= Catherine Glyn Davies =

Welsh historian (1926–2007)

Catherine "Caryl" Glyn Davies (née Catherine Glyn Jones; 26 September 1926 – 22 February 2007) was a Welsh historian of philosophy and linguistics, and a translator.

==Biography==
Catherine Glyn Jones was born in Trealaw, Glamorgan, on 26 September 1926. Her father, William Glyn Jones (1883–1958), was a minister, and she was the eldest of four. She attended Porth county school, and in 1946, she graduated with first-class honours in French, before receiving honours in philosophy from the University College of Wales in Aberystwyth. She furthered her studies at the university and graduated in 1949 with a Masters, for which she produced the thesis A critical study of John Locke's examination of Père Malebranche's opinion of seeing all things in God. She spent a year at Sorbonne in Paris after winning a Kemsley travelling fellowship. She studied the philosophic relations between England and France in the late 17th century at Sorbonne, before returning and enrolling at Somerville College, Oxford, where she authored The influence of John Locke on literature and thought in eighteenth century France: a study of Locke's influence on the development of the theory of knowledge in France between 1734 and 1748 in 1954.

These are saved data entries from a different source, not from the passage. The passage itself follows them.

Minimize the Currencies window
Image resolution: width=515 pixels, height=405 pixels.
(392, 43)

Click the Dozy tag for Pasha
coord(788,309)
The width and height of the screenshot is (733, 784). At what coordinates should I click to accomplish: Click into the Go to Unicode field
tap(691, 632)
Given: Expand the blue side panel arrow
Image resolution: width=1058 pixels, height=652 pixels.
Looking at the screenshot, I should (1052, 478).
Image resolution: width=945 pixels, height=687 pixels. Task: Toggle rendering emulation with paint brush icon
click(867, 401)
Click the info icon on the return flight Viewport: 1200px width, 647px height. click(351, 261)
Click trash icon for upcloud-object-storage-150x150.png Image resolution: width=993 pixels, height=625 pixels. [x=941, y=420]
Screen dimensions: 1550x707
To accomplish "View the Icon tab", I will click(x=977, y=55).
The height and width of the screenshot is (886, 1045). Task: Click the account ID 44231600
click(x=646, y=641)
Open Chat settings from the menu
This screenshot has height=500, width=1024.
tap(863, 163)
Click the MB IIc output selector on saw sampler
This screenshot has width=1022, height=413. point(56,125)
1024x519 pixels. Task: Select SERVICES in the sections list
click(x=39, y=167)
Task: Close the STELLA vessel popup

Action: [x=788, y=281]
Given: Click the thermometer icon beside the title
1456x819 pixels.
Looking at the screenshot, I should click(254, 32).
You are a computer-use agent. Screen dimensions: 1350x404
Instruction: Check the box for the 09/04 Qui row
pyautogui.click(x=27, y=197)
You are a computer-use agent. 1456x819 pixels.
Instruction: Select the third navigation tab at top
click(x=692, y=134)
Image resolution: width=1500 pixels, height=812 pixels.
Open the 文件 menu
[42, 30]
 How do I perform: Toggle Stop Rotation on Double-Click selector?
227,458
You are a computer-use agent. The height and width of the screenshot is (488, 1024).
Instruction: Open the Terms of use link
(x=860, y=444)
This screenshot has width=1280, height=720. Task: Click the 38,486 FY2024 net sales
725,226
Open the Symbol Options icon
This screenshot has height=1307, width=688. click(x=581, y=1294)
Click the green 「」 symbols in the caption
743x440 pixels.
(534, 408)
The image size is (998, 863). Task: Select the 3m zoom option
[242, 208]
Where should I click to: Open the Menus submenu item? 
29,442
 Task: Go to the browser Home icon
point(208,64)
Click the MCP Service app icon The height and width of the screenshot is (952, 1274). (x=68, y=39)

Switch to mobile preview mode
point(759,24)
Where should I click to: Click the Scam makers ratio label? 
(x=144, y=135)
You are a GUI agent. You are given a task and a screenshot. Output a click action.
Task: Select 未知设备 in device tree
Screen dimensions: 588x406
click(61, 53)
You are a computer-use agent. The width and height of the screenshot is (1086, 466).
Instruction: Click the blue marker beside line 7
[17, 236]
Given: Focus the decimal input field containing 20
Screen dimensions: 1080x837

Davies married Gareth Alban Davies (1926–2009), whom she had met at Oxford, in the summer of 1953. He taught at the University of Leeds, eventually becoming Cowdray Professor of Spanish there. The couple went on to have four children, Eleri, Rhodri, Catrin and Gwen. She began translating works into Welsh; André Gide's La Symphonie pastorale was translated with her husband in 1965 and published as Y Deillion. As a linguist, she authored two articles on Anton Chekhov's The Student (1894) in 1994–95 and translated Leo Tolstoy's The Cossacks into Y Cosaciaid in 1998.

Davies received a PhD from the University of Leeds in 1989 for a thesis entitled Conscience as Consciousness: the idea of self-awareness in French philosophical writing from Descartes to Diderot contains a concise but comprehensive discussion which is often referred to, first published the following year. In 2000, authored a work on the history of Celtic scholarship entitled Adfeilion Babel: agweddau ar syniadaeth ieithyddol y ddeunawfed ganrif, which according to the Dictionary of Welsh Biography traces the "development of the ideas of grammarians, lexicographers and linguists regarding the beginnings and development of language and the inter-relationship of languages" and discusses the work of the likes of John Davies (Mallwyd), Edward Lhuyd, and Paul-Yves Pezron and Gottfried Wilhelm Leibniz. She continued to research extensively, though in later years was hampered by poor eyesight.

Although the Davies' lived in Yorkshire for three decades, they taught their children the Welsh language. She died in hospital in Aberystwyth on 22 February 2007 from septicaemia, caused by a ruptured gastric ulcer. Her funeral was held at Tabor chapel in Llangwyryfon, before she was cremated at Aberystwyth Crematorium.